最近、暇を見つけては『ルパン三世』第1シリーズを見ていたのですが、それから劇場版第1作『マモー編』を見返してみたら、ものすごく腑に落ちるところが多くありました。「マモー編」は要するに、テレビ版第13話の「タイムマシンに気をつけろ!」を、第2話の「魔術師と呼ばれた男」のテイストに作り変えた話なんだ、と。
その勢いで「マモー編」の監督が脚本の『ボトムズ』も見ているのですが、主人公のキリコが頻繁に敵に捕まって拷問を受けるので、だんだん可哀想になってきました。もしかして、キリコって弱(以下略)。つまり主人公補正は大事だ、ということ。
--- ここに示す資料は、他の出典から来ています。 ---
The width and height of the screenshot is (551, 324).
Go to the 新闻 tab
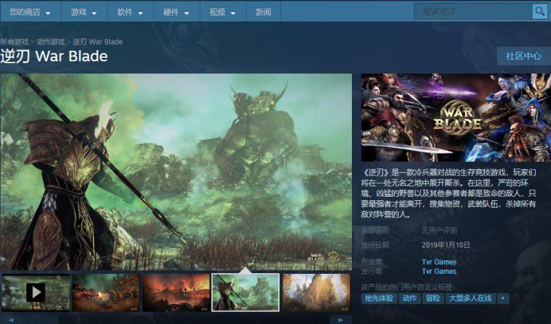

もうひとつのブログを更新。今日は日本が連合国への降伏文章に調印した「降伏記念日」なので、それに関連して色々書きました。
http://d.hatena.ne.jp/tukinoha2/20080902
マックス・ウェーバーは「資本主義の精神」が西洋近代に固有のものであると考えましたが、そうすると、『プロテスタンティズムの倫理と資本主義の精神』が書かれた後で産業における近代化を達成した日本はいったい何なの、ということになるでしょう。日本の思想に商行為を合理化する思想は、あることはあるんですけど、それが西洋におけるプロテスタンティズムと同じ役割を果たしたとは考えられないわけですし。
そこでまあ、非常に逆説的ではあるのですが、「家制度」と「天皇制」という前近代的な存在こそが商行為を合理化し、近代化に寄与したのではないかという説を考えてみました。つまり、日本は近代化の課程において「資本主義の精神」から功利主義個人主義を切り離し、「家」や「国家」といった集合が達成するべき目標として文化的伝統と接合したのではないか、ということ。ここに「恩」や「世代間倫理」といった要素も付け加えられるんじゃないかと思うのですが、要検討ということで……。
何だか脈絡のない話をしているみたいですけど、僕の中では繋がっているのです。わかんねーという人はリンク先を読んでいただければと。


それと、『空の境界』巻末の笠井潔による解説を読みました。「新伝奇」のどの辺が「新」なのかは、とりあえず把握できたと思います。要するに従来の「伝奇」が天皇であったりその周縁としてのサンカであったりを描くことで「中心ー周縁」「日常ー非日常」の境界を強調してきたのに対し、「新伝奇」は『空の境界』というタイトルが示すようにそれらの境界を空虚なものにしてしまった、ということであると理解しました。エンディングを経て非日常から日常へと帰還したり、主人公がアウトサイダーに同調したりといったことは起こらない。日常はそのまま非日常だし、主人公は平均的な正義観を披露する。ごく大雑把に言えばそのような感じ。
読みながら思いついた反論としては
1.境界が空虚になったというよりは、境界に対する態度が「アイロニカルな没入」(わかっちゃいるけどやめられない)になっただけであり、境界はなお残っているのではないか。
2.そもそも、『空の境界』を伝奇小説の系譜に乗せる妥当性は、ギミックの共通点以外に無いんじゃないか。これって至極真っ当な「成長物語」ですよね?
これくらい。非常に良くまとまっているし、(笠井潔の評論にしては)読みやすいと思いました。